Georgia is currently one of only two states that does not offer need-based financial aid for students.
Abrams campaign citied studies projecting the potential for billions in economic impact. In 2021, the fiscal note to bill legalizing sports betting found the increase in annual net revenue to the state would be between $23.8 million and $37.9 million in fiscal year 2023, the first year in which sports betting would be operational under the law.
According to a 2015 study prepared for the legislature, a plan for six casinos could have a $5 billion economic impact, create over 30,000 permanent jobs and bring $288 million in tax revenue. Abrams said with three casinos as an initial target, Georgia could net between $150-200 million per year.
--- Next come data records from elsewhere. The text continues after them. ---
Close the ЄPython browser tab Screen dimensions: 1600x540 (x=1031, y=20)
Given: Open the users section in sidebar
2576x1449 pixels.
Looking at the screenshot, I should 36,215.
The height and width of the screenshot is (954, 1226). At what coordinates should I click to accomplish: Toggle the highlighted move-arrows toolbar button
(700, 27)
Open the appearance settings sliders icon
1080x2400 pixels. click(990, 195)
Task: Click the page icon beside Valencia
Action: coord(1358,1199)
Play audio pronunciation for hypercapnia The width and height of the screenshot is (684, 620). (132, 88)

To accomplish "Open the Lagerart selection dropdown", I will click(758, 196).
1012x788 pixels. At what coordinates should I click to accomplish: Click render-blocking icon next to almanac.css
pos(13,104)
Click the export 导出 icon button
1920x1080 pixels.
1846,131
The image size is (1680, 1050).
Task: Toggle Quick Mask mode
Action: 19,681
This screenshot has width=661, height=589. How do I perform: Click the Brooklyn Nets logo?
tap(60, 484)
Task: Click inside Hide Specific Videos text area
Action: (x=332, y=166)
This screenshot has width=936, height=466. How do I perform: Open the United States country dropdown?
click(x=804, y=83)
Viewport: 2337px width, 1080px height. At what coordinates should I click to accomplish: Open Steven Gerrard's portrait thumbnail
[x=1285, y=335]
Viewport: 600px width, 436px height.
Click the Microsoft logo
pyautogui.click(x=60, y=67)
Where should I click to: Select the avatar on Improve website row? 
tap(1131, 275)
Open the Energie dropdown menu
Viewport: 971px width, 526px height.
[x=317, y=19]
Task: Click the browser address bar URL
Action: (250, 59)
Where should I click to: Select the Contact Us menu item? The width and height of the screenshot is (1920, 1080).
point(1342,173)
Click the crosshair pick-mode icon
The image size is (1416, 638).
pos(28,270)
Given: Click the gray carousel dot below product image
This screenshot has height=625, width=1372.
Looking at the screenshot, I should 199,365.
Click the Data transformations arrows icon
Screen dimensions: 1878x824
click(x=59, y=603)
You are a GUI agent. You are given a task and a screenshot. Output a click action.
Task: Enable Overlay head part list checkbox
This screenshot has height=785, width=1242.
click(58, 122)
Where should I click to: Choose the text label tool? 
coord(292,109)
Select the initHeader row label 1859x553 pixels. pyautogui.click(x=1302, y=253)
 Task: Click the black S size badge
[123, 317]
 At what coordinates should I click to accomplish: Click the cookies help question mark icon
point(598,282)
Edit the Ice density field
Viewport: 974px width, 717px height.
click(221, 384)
“There’s also the opportunity for Georgia to generate tax revenue for itself, albeit how much would depend on tax rate, the number of operators, and whether wagering would be in person, online, or both,” Zochodne said. “In Tennessee, where sports betting is conducted purely online, bookmakers took about $215.8 million in bets during June, which translated into about $2.6 million in tax for the state. Given the lack of legal options at the moment in Alabama, Florida, and South Carolina, there’s an opportunity for Georgia to attract bettors from across state lines as well.”
On Tuesday, Abrams also announced she would use the state’s budget surplus to finance a tax refund.
Also on Thursday, Gov. Brian Kemp - the man Abrams hope to unseat this fall - was expected to release details of his inflation reduction plan.
This is Abrams’ second bid to become the nation’s only Black female governor. She and Kemp faced each other in 2018 in a race to succeed then-Gov. Nathan Deal. Kemp won that contest by only a few thousand votes, and Abrams has yet to concede the election.